Christopher H. Smith was born in Rahway, Union County, New Jersey on March 4, 1953. He was first sworn in to the United States House of Representatives, representing the Fourth Congressional District of New Jersey, in 1981 at the age of 27.
Smith graduated from St. Mary’s High School in Perth Amboy, N.J in 1971. He received his Bachelor in Science from Trenton State College in 1975. He then attended Worcester College in Worcester, England in 1974. He grew up in Iselin, New Jersey and worked in his family's sporting goods business. After graduating from college he became the Executive Director of the NJ Right to Life Committee in 1976. Originally a Democrat, he switched parties and became a Republican in 1978.

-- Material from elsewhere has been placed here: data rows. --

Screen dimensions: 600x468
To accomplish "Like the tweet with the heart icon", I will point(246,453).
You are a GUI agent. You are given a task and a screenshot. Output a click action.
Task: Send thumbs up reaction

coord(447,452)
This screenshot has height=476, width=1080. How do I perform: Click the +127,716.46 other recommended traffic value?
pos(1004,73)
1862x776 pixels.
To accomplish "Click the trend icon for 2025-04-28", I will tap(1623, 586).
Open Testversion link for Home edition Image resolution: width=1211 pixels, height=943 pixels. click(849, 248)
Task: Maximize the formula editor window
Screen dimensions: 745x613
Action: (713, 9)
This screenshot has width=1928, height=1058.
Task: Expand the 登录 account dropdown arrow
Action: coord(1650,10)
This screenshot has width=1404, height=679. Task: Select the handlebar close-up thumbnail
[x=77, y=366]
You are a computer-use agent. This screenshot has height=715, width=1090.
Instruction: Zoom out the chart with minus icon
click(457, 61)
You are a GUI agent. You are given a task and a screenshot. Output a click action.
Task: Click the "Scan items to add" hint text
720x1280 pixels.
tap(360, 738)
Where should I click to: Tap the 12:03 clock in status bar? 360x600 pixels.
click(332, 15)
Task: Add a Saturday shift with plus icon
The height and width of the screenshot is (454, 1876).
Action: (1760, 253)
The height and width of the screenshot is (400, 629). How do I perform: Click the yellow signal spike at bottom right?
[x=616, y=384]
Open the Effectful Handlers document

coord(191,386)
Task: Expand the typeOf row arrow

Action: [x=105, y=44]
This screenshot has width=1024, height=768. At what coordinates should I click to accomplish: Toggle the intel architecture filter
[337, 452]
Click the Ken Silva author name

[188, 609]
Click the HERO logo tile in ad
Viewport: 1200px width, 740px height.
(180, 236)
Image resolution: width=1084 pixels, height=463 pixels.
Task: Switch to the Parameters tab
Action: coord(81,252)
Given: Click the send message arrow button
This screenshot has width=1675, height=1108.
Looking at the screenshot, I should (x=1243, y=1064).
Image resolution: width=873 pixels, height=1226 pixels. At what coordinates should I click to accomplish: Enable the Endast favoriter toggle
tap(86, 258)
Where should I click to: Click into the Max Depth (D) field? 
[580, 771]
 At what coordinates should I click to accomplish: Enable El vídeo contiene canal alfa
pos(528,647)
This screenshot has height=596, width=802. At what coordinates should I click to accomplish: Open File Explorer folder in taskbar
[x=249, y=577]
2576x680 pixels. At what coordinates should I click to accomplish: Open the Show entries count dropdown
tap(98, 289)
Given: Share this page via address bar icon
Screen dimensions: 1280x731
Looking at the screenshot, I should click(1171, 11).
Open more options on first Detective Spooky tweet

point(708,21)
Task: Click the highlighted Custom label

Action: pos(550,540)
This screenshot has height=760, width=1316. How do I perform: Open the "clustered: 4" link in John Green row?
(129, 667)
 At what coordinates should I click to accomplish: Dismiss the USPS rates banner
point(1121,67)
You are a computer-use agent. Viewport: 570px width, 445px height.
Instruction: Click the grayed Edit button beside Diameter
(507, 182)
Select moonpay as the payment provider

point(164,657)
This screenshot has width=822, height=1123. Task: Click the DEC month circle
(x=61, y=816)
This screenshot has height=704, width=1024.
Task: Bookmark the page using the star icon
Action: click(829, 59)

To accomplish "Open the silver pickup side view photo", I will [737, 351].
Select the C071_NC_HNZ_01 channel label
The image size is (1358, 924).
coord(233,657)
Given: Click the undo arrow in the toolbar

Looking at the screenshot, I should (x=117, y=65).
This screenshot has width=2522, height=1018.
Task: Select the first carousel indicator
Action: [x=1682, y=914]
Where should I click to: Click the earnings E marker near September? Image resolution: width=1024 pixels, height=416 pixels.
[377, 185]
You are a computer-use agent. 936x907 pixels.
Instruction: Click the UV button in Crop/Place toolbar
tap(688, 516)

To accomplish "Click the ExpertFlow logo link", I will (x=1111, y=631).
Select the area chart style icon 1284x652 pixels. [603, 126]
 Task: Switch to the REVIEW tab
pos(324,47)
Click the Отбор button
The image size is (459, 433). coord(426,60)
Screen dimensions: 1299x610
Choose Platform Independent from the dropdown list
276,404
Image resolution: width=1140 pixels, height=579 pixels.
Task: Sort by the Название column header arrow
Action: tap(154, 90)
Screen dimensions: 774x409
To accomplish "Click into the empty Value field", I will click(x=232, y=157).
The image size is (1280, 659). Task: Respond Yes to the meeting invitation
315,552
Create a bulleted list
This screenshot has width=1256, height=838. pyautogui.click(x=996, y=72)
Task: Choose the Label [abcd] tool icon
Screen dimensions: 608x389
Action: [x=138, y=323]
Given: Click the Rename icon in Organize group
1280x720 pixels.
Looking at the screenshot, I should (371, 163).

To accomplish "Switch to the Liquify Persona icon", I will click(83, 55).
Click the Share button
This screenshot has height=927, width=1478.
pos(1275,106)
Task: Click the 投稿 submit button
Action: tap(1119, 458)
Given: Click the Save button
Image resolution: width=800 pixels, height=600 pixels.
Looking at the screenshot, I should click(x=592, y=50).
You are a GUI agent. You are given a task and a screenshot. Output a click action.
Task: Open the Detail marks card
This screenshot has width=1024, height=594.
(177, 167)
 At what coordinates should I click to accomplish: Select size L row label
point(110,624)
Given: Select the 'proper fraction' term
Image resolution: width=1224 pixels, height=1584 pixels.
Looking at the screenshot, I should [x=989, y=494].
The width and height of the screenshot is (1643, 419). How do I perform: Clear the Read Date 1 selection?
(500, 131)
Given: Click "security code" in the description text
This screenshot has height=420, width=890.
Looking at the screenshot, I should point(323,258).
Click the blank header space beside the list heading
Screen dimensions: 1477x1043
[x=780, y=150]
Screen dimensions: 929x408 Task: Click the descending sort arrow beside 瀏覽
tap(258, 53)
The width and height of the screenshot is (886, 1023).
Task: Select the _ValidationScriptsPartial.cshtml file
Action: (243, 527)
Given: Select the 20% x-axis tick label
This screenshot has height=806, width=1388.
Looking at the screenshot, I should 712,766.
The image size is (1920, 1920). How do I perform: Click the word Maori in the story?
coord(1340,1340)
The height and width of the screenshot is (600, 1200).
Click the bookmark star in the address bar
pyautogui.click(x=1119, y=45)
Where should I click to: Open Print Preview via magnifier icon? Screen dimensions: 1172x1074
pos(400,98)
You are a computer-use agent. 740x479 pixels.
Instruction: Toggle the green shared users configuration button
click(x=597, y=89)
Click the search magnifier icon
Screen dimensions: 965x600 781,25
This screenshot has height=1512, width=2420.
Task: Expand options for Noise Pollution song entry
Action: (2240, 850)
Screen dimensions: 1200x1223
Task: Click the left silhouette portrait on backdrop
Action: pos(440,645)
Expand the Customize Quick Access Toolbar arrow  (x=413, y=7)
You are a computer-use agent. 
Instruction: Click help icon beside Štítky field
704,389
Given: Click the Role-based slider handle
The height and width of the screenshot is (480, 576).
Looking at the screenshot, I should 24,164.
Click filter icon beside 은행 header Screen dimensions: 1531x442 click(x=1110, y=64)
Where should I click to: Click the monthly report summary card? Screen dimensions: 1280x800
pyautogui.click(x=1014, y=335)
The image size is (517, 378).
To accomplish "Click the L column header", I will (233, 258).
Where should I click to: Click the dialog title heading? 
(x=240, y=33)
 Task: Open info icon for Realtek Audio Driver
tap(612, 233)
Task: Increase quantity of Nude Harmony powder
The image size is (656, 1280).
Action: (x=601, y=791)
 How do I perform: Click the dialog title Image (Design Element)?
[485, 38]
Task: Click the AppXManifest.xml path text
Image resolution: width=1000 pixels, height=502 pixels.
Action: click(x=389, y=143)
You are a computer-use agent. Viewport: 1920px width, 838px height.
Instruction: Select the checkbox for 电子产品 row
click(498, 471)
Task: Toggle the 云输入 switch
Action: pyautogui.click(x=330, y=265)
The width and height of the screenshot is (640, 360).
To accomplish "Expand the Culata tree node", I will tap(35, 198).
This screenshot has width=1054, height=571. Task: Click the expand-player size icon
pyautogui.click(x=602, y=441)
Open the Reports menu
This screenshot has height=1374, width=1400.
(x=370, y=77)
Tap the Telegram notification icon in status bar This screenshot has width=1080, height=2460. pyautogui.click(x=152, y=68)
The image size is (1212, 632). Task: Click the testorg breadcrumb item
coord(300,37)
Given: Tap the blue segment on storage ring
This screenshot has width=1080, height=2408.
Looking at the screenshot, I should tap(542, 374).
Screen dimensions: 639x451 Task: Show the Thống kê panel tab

As a champion of global human rights since being elected to Congress, Smith is a senior member of the House Foreign Affairs Committee and Ranking Republican of the Committee's Africa and Global Health Subcommittee. Smith also serves as a Ranking Member of the Commission on Security and Cooperation in Europe (also known as the United States Helsinki Commission), which works to promote and foster democracy, human rights, and stability in Eastern and Central Europe, and on the Congressional-Executive Commission on China which monitors human rights and the development of the rule of law in China.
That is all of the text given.